→ Tasks to complete:
a. Return everything from "Before running this" down to "for the analysis." in the WIT metrics notebook, word for word.
b. Supply the next part of the WIT metrics notebook, starting right after its last line.

Generate metrics with WIT data

  • Compatibility: Notebook currently compatible with the NCI VDI or DEA sandbox

  • Special requirements:

    • If running on the NCI, ensure that module load dea is run prior to launching this notebook

    • If on NCI and NCI only, in need of loading data from the database, check you have the latest version of the wit_tooling package by copying and pasting the following code into a cell below and running the cell. You will need to restart the notebook kernel after running this cell.

      !pip install --user git+git://github.com/GeoscienceAustralia/wit_tooling

  • Products used:

  • Dependencies: This code requires two things to run (see the analysis parameters section for more information):

    • A pre-calculated WIT csv

    • A shapefile (or equivalent) that contains the area that the WIT result was run over.

    • A csv containing IDs of polygons from the shapefile

Background

The WIT data are generated by DEA with given wetland polygons and stored in a database on NCI. The data can be dumped into a csv when required. Any statistics can be generated with WIT data. This notebook provides a way in computing temporal statistics (metrics). ## Description This notebook uses existing WIT data to compute metrics. * First we load the existing WIT csv data from a saved csv location * Then we compute the metrics for all polygons and output the results to csvs

Data definition

  • WIT data

TIME: time of obersavation
BS: percentage of bare soil
NPV: percentage of non photosynthetic vegetation
PV: percentage of green/photosynthetic vegetation
WET: percentage of wetness
WATER: percentage of water

Before running this notebook

  • Follow the instructions under Special Requirements above to load deaand install wit_tooling

Load packages

Import Python packages that are used for the analysis.

Use standard import commands; some are shown below.

[ ]:
import numpy as np
import pandas as pd
import fiona
import io
from shapely import geometry
[ ]:
# only needed if loading data from database
# and only works on NCI
load_from_db = False
if load_from_db:
    from wit_tooling import query_wit_data
[ ]:
def shape_list(key, values, shapefile):
    """
        Get a generator of shapes from the given shapefile
            key: the key to match in 'properties' in the shape file
            values: a list of property values
            shapefile: the name of your shape file
            e.g. key='ORIGID', values=[1, 2, 3, 4, 5],
            shapefile='/g/data/r78/DEA_Wetlands/shapefiles/MDB_ANAE_Aug2017_modified_2019_SB_3577.shp'
    """
    count = len(values)
    with fiona.open(shapefile) as allshapes:
        for shape in allshapes:
            shape_id = shape['properties'].get(key)
            if shape_id is None:
                continue
            if shape_id in values:
                yield(shape_id, shape)
                count -= 1
            if count <= 0:
                break

def get_areas(features, pkey='SYSID'):
    """

→ Records provided:
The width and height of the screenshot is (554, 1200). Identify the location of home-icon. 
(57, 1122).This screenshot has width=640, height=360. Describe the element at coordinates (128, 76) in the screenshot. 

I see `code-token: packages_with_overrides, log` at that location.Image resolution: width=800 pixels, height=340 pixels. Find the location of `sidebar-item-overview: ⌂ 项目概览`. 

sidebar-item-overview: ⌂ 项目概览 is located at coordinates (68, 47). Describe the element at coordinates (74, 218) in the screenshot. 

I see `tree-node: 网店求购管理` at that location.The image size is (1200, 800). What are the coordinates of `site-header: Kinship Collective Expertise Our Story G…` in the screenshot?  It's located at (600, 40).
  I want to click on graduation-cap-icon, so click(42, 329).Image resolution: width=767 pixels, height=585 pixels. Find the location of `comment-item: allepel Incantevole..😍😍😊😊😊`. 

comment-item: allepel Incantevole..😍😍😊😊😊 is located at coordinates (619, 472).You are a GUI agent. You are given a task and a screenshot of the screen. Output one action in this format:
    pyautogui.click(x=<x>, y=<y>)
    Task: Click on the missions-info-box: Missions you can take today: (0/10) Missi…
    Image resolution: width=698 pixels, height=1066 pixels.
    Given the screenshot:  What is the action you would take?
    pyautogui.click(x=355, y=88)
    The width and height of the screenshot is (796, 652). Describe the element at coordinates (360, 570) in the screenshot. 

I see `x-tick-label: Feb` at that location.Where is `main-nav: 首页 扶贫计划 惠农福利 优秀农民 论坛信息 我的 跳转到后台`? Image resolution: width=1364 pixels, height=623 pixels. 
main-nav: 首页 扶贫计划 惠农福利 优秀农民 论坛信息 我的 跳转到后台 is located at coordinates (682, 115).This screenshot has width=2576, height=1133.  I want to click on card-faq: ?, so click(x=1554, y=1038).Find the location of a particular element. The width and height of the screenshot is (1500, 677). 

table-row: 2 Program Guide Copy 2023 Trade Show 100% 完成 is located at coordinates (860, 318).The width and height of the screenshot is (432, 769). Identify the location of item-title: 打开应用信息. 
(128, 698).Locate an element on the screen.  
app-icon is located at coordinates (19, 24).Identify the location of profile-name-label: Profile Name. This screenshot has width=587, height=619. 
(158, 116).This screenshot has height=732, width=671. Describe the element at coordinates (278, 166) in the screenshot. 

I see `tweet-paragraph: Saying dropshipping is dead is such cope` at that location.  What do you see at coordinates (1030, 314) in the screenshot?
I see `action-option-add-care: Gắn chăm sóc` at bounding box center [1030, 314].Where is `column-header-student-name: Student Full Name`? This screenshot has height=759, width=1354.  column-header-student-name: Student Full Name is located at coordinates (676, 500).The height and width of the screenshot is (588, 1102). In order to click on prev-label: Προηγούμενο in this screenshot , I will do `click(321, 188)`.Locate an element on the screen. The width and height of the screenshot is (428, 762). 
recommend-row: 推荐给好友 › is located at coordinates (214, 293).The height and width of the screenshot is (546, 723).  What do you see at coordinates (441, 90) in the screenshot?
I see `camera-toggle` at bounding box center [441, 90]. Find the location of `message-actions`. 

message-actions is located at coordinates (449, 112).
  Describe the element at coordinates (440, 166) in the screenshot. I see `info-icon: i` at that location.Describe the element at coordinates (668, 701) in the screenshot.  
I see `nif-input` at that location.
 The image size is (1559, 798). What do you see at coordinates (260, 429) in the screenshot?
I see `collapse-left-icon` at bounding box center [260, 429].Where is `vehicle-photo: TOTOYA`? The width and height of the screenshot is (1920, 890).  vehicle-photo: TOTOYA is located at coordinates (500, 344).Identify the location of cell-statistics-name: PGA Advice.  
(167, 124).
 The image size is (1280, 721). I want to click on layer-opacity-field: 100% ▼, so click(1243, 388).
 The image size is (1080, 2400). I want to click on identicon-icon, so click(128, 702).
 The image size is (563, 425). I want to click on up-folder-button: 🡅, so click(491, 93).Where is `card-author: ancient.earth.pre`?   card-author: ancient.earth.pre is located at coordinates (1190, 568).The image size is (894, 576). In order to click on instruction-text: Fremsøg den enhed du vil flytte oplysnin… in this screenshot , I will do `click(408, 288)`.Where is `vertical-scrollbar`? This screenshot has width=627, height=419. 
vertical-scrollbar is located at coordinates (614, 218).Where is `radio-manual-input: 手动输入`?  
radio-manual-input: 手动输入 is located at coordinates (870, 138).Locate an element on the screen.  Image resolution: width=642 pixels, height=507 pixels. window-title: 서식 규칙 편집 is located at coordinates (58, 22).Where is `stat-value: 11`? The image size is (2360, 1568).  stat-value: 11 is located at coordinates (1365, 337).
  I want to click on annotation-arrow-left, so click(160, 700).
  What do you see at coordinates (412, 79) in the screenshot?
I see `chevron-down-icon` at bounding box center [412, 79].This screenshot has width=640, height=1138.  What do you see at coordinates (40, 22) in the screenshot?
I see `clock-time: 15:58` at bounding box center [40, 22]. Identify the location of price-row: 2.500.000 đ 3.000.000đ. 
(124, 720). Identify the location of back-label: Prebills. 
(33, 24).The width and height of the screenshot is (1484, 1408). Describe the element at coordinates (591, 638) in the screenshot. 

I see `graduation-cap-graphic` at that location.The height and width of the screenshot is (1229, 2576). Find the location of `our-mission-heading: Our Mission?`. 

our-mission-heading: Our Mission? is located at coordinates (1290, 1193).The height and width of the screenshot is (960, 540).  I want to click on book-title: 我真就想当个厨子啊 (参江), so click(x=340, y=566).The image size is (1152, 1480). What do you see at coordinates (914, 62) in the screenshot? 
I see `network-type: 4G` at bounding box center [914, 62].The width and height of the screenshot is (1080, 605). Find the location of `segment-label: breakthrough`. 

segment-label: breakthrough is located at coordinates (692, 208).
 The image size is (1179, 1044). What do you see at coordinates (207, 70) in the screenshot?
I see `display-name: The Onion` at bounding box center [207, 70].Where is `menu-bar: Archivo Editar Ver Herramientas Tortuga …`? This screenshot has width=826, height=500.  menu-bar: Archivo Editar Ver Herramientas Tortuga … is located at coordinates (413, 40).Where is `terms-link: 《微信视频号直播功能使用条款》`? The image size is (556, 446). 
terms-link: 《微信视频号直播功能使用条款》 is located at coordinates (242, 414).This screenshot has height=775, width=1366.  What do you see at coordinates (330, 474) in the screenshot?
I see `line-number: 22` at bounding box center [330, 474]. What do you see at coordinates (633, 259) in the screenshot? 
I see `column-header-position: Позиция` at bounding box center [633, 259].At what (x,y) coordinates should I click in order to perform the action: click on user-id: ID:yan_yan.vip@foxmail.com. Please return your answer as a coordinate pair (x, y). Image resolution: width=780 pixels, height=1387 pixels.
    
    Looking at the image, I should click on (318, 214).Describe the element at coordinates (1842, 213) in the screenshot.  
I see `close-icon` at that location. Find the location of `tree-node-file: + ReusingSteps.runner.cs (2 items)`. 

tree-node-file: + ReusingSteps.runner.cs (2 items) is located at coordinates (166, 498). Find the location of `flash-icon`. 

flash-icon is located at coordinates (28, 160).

→ Responses for each task:
a.
Before running this notebook

  • Follow the instructions under Special Requirements above to load deaand install wit_tooling

Load packages

Import Python packages that are used for the analysis.

b.
        Calculate the area of a list/generator of shapes
        input:
            features: a list of shapes indexed by the key
        output:
            a dataframe of area index by the key
    """
    re = pd.DataFrame()
    for f in features:
        va = pd.DataFrame([[f[0], geometry.shape(f[1]['geometry']).area/1e4]], columns=[pkey, 'area'])
        re = re.append(va, sort=False)
    print(re)
    return re.set_index(pkey)

def dump_wit_data(key, feature_list, output):
    """
        dump wit data from the database into a file
        input:
            key: Name to id the polygon
            feature_list: a list or generator of features
        output:
            a csv file to save all the wit data
    """
    for f_id, f in feature_list:
        _, wit_data = query_wit_data(f)
        csv_buf = io.StringIO()
        wit_df = pd.DataFrame(data=wit_data, columns=['TIME', 'BS', 'NPV', 'PV', 'WET', 'WATER'])
        wit_df.insert(0, key, f_id)
        wit_df.to_csv(csv_buf, index=False, header=False)
        csv_buf.seek(0)
        with open(output, 'a') as f:
            f.write(csv_buf.read())
    with open(output, 'a') as f:
        f.write(','.join(list(wit_df.columns)))
[ ]:
def annual_metrics(wit_data, members=['PV', 'WET', 'WATER', 'BS', 'NPV', ['NPV', 'PV', 'WET'],
                                          ['PV', 'WET'], ['WATER', 'WET']], threshold=[25, 75], pkey='SYSID'):
    """
        Compute the annual max, min, mean, count with given wit data, members and threshold
        input:
            wit_data: dataframe of WIT
            members: the elements which the metrics are computed against, can be a column from wit_data, e.g. 'PV'
                         or the sum of wit columns, e.g. ['WATER', 'WET']
            threshold: a list of thresholds such that (elements >= threshold[i]) is True,
                        where i = 0, 1...len(threshold)-1
        output:
            dataframe of metrics
    """
    years = wit_data['TIME']
    i = 0
    wit_df = wit_data.copy(deep=True)
    for m in members:
        if isinstance(m, list):
            wit_df.insert(wit_df.columns.size+i, '+'.join(m), wit_df[m].sum(axis=1))
    years = pd.DatetimeIndex(wit_df['TIME']).year.unique()
    shape_id_list = wit_df[pkey].unique()
    wit_metrics = [pd.DataFrame()] * 4
    for y in years:
        wit_yearly = wit_df[pd.DatetimeIndex(wit_df['TIME']).year==y].drop(columns=['TIME']).groupby(pkey).max()
        wit_yearly.insert(0, 'YEAR', y)
        wit_yearly = wit_yearly.rename(columns={n: n+'_max' for n in wit_yearly.columns[1:]})
        wit_metrics[0] = wit_metrics[0].append(wit_yearly, sort=False)
    for y in years:
        wit_yearly = wit_df[pd.DatetimeIndex(wit_df['TIME']).year==y].drop(columns=['TIME']).groupby(pkey).min()
        wit_yearly.insert(0, 'YEAR', y)
        wit_yearly = wit_yearly.rename(columns={n: n+'_min' for n in wit_yearly.columns[1:]})
        wit_metrics[1] = wit_metrics[1].append(wit_yearly, sort=False)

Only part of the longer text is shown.